Curious Christian

Reflections on culture, nature, and spirituality from a Christian perspective

Icons and Interpretation

You may recall I mentioned earlier that I had a preference for scenes over figures and symbols when it comes to Christian iconography?

I should come clean here and clue you in that in this I am partially influenced by … wait for it … uber-liberal and Jesus Seminar scholar John Dominic Crossan. What? Sounds out of character? Well I always like to give credit where it is due and while I disagree with him on many things this is one area where I am in broad sympathy. In The Essential Jesus: Original Sayings and Earliest Images he writes:


Imagine early Christian art under three rather general categories: signs, figures and [scenes]. Signs are such items as the lamb, anchor, vase, dove, dolphin, leaf, ship, olive branch, vine, grape, trident, and so on. Figures are such human images as the shepherd, especially the youthful male shepherd standing with the ram on his shoulders, or the fisherman with pole and line, or the veiled woman praying with upstretched hands, or the philosopher standing with closed scroll in hand or seated reading from an opened one. Scenes are especially those biblical ones whose presence renders the object most securely Christian and that certify as definitely Christian any more neutral signs, figures or scenes that accompany them. Compare for example, Plates 1 and 2.

Shepherd_sarcophagus_rome
Those three figures on Plate 1 depict Philosophy with opened scroll, Piety with upraised arms, and Humanity with shouldered ram. Those figures alone make it only proto-Christian, that is, susceptible of either pagan or Christian usage and interpretation.

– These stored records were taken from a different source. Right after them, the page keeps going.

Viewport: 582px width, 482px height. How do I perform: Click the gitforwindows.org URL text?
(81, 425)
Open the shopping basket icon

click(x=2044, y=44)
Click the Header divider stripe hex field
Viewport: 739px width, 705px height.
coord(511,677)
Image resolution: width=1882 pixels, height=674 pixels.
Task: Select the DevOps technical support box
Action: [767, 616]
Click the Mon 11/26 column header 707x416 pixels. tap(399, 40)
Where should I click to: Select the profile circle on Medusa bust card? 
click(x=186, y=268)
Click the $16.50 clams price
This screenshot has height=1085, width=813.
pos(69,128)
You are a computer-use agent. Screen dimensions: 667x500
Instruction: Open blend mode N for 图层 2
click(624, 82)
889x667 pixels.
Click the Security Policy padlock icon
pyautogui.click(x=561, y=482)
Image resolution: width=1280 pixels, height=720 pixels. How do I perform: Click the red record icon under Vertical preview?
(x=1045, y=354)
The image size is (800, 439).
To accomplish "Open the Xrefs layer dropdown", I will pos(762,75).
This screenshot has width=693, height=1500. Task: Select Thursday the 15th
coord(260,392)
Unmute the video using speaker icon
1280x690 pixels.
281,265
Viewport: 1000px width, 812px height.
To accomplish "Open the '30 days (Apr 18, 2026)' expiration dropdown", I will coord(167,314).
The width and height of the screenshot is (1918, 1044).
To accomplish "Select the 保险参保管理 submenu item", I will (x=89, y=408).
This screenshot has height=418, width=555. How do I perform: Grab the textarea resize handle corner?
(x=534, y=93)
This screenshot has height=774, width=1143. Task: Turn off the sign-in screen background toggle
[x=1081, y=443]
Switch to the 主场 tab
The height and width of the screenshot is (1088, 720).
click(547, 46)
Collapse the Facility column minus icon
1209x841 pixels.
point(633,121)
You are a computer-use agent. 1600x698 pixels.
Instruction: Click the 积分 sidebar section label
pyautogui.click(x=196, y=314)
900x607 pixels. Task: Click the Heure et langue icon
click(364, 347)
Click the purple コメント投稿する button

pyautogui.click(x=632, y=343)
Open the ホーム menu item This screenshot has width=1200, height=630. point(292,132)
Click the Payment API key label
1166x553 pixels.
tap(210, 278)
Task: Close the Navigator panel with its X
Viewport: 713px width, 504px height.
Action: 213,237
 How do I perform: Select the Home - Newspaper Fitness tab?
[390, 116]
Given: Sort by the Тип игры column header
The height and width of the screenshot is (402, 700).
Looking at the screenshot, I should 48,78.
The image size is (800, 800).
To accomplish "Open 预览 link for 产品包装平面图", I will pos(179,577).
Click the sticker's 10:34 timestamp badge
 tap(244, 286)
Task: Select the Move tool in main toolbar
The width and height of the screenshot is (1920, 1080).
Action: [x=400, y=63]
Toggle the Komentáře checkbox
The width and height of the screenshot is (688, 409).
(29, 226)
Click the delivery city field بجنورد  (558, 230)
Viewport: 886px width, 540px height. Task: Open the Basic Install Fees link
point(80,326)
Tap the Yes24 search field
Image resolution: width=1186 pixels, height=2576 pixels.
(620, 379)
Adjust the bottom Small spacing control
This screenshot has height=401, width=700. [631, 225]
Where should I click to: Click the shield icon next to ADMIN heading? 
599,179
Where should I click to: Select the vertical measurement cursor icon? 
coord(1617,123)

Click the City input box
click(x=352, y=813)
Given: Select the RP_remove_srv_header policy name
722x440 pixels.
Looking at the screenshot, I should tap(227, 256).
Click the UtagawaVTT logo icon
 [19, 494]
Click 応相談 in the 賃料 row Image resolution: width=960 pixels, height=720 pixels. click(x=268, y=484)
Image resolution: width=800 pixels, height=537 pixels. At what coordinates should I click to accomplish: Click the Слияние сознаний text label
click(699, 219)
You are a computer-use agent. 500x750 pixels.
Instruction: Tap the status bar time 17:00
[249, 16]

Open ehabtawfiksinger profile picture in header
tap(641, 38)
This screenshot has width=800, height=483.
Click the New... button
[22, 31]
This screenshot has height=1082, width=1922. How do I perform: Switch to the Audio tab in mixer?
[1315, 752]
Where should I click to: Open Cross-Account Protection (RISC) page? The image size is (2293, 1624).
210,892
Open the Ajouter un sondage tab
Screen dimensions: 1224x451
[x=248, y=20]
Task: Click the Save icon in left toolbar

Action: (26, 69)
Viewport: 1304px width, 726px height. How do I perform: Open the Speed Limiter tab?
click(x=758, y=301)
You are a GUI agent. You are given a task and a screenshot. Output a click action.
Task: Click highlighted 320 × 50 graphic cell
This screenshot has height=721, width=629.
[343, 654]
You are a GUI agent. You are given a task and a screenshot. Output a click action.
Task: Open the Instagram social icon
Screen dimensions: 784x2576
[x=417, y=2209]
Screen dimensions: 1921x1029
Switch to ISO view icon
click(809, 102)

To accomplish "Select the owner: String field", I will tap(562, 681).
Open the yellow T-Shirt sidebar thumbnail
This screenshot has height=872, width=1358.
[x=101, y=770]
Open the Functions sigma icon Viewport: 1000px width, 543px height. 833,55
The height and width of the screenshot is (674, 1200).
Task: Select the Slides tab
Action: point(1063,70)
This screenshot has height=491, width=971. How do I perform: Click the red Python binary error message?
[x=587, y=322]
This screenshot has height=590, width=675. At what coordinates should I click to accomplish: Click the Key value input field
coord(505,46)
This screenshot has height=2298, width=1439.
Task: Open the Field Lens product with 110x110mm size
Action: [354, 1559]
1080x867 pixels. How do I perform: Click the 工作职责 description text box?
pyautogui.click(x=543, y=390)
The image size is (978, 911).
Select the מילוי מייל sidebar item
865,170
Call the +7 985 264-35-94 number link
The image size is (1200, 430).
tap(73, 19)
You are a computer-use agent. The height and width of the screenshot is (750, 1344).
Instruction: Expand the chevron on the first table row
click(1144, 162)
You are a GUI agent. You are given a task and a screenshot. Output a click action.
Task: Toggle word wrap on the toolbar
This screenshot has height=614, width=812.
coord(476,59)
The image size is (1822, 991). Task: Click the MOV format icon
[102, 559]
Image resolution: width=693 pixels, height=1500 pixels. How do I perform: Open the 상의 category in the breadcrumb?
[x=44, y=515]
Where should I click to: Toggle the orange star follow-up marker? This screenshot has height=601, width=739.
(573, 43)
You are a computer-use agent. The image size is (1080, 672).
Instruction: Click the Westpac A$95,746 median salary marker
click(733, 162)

Sta_maria_antiqua_sarcoph_m
But look at those same three figures on Plate 2. That sarcophagus, from the same period [250-275AD], is most assuredly and exclusively Christian, with a full Jonah cycle to the left and a baptism of Jesus to the right.

In short, scenes take you more directly and more surely to the essential stories than figures or symbols. With scenes, the gap between word and image is thinnest. That is not to say I am against the use of figures or symbols, just that where they are used more care needs to be taken to give them a context, because they are so much easier to decontextualize. Hopefully my emerging church friends can join the dots for themselves as to what implications this has for alternate worship events which feature the appropriation of ancient icons.